Practical Christianity 5
Prayer: Father, we confess that while we know that we are supposed to forgive those who have sinned against us, it is often very hard to, and we make excuses or rename our bitterness, in attempts to hide our hard hearts. So please deal with us today graciously and set us free from all resentment, so that we might live as a truly free people, and set those around us free. Amen.
Introduction
The Christian duty of forgiveness is a difficult one, but it is also a very freeing one. This is the center of Christian joy and peace: being forgiven and releasing those who have wronged us. And this is what Sabbath keeping is all about.
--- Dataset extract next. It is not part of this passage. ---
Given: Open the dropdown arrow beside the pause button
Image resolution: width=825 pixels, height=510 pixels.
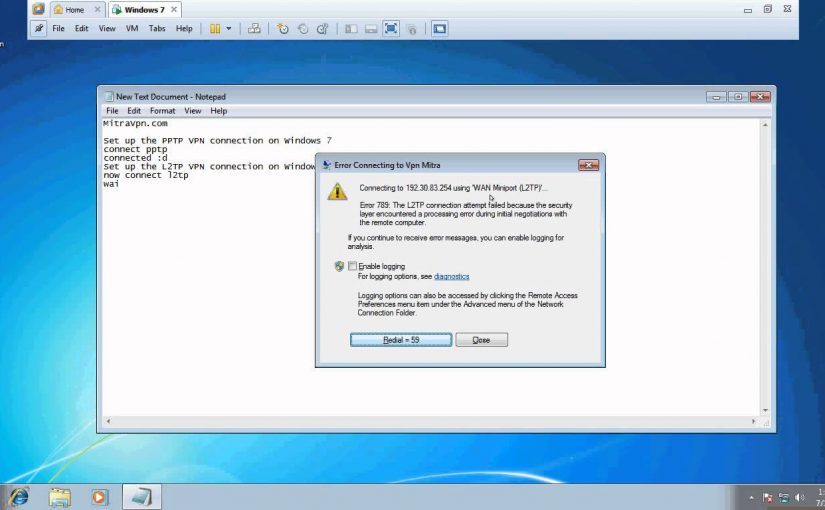Looking at the screenshot, I should tap(228, 29).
The Text: “Then came Peter to him, and said, Lord, how oft shall my brother sin against me, and I forgive him? till seven times? Jesus saith unto him, I say not unto thee, Until seven times: but, Until seventy times seven” (Mt. 18:21-35).
Summary of the Text
When Peter asked how often Christians must forgive their brothers, Jesus said, seventy times seven (Mt. 18:21-22). Jesus then told a parable to explain why He said that: a story about a servant who owed 10,000 talents to his King, and was granted mercy and the debt was forgiven (Mt. 18:23-27). But when that same servant was owed 100 pence, he refused to have compassion, and had the fellow servant thrown into prison until he paid his debt (Mt. 18:28-30). When the King was told, he confronted the forgiven servant in great wrath and commanded him to be delivered to tormentors until he paid, and Jesus explains that this is what His Father will do with us if we do not forgive our brothers from our hearts (Mt. 18:31-35).
Let’s Do Some Math
In the New Testament a denarius (what the KJV translates “pence”) was a silver coin that was considered one day’s wage for an unskilled worker. So if you use our US minimum wage ($7.25 @ 8hr), you’d get an approximate equivalent value of $58 for a denarius. A “talent” was not a coin proper but the total weight of 60 minas and 1 mina was 100 denarii. So one talent (of silver coins) would be about 6,000 coins or approximately $348,000. This means that ten thousand talents would have probably been the equivalent of 3-4 billion dollars in modern currency. The King forgave the servant a vast sum of money, and that servant went out and demanded 100 pence (100 x $58), almost $6,000 in modern currency from his fellow servant, which is nothing close to what he was forgiven, but is still nothing to sneeze at (about 4 months of wages). And if a year’s worth of wages was around 300 denarii or 3 minas, it would have taken 20 years to make one talent, and therefore about 200,000 years to make (pay off) ten thousand talents.
Seventy Times Seven
These numbers are not merely large numbers, they are loaded with symbolic significance going back to creation and the Sabbath. God created the world in six days and rested on the seventh, establishing a six and seven day rhythm to human economics. Six days of labor and one day of rest is the foundation of economic fruitfulness and faithfulness. (Incidentally, tithing is closely related. Anyone struggling financially, should begin with Sabbath keeping and tithing.) But the Sabbath laws specifically required that this rest be given to everyone around us: “thou shalt not do any work, thou, nor thy son, nor thy daughter, thy manservant, nor thy maidservant, nor thy cattle, nor thy stranger that is within thy gates” (Ex. 20:10). Notice that even work animals get Sabbath.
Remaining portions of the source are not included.